** Start **

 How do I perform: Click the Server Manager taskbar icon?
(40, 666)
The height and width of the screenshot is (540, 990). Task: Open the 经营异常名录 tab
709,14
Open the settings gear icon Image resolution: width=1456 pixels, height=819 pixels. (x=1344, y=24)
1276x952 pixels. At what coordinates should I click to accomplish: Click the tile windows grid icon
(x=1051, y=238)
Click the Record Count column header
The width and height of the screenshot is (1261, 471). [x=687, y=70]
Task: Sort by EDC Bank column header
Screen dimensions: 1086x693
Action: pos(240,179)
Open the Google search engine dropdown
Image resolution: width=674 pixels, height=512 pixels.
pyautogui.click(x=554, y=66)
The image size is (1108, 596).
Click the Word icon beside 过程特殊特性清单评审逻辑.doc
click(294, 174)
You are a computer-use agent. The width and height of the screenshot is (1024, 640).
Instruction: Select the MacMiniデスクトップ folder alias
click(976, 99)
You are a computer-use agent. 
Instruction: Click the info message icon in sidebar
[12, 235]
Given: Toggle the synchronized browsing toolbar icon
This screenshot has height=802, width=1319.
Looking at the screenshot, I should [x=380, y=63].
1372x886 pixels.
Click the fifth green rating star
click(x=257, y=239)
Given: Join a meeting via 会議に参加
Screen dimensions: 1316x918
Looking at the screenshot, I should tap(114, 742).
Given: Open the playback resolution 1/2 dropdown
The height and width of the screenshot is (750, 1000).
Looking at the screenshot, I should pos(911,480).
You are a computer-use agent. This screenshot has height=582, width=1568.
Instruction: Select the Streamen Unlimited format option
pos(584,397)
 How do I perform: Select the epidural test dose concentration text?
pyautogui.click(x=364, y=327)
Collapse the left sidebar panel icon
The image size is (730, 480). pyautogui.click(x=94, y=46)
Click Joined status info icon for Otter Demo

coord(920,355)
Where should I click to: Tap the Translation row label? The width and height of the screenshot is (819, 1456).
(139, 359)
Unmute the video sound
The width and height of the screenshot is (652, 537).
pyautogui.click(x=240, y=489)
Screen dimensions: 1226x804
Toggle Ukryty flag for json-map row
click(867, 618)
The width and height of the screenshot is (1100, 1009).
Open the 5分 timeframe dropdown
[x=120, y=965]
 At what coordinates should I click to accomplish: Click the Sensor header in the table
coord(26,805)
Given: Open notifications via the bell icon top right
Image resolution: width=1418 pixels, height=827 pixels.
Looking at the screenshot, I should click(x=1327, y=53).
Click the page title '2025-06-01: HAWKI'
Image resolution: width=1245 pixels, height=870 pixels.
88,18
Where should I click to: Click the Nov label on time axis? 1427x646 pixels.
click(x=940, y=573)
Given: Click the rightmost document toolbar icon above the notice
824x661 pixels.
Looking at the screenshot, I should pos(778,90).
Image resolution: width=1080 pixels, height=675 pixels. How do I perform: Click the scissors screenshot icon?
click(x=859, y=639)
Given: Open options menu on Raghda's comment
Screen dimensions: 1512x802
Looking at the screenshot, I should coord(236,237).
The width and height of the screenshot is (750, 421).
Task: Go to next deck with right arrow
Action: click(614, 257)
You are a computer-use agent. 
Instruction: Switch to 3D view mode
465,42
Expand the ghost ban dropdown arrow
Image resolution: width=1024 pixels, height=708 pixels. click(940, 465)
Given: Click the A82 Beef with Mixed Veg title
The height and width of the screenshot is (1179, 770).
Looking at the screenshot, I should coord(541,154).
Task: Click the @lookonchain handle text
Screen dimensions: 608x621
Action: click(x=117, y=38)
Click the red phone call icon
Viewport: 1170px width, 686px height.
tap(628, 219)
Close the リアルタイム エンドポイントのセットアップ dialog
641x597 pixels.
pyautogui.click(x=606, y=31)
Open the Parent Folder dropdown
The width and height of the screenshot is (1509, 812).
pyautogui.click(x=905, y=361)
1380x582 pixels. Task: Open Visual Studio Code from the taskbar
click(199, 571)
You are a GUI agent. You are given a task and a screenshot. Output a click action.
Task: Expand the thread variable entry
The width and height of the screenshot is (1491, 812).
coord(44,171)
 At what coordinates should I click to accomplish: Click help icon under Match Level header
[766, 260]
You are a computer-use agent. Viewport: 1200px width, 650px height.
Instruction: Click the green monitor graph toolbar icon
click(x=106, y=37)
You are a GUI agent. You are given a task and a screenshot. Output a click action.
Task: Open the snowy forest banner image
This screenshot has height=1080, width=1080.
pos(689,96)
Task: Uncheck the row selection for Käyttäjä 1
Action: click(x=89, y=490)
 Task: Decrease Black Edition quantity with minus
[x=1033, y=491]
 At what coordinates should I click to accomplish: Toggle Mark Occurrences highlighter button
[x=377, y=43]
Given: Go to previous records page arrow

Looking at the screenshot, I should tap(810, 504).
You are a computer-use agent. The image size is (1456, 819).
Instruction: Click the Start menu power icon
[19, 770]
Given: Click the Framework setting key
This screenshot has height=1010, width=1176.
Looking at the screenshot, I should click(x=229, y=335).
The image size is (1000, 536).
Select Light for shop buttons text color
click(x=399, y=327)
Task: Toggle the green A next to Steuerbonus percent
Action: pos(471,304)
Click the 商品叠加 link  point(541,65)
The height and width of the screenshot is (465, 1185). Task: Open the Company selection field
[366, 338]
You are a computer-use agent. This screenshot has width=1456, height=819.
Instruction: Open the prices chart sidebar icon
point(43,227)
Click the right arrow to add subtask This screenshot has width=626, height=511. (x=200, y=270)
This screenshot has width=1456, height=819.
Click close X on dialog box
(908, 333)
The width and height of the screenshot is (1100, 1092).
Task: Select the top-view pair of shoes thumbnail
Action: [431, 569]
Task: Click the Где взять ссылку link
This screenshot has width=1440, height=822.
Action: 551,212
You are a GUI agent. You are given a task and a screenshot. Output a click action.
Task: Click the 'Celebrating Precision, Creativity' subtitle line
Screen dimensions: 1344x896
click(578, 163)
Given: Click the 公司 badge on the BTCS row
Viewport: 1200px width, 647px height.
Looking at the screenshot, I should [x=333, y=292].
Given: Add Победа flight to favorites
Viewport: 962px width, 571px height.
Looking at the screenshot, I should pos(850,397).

** End **

THE TASK:
Shift every coordinate in the answers up by 7 and rewrite the items starting at the line containing "Click the 商品叠加" and ending at the line containing "Click the right arrow". Keep all other text in those lines unchanged.

RESPONSE TO THIS EXERCISE:
Click the 商品叠加 link  point(548,72)
The height and width of the screenshot is (465, 1185). Task: Open the Company selection field
[373, 345]
You are a computer-use agent. This screenshot has width=1456, height=819.
Instruction: Open the prices chart sidebar icon
point(50,234)
Click the right arrow to add subtask This screenshot has width=626, height=511. (x=207, y=277)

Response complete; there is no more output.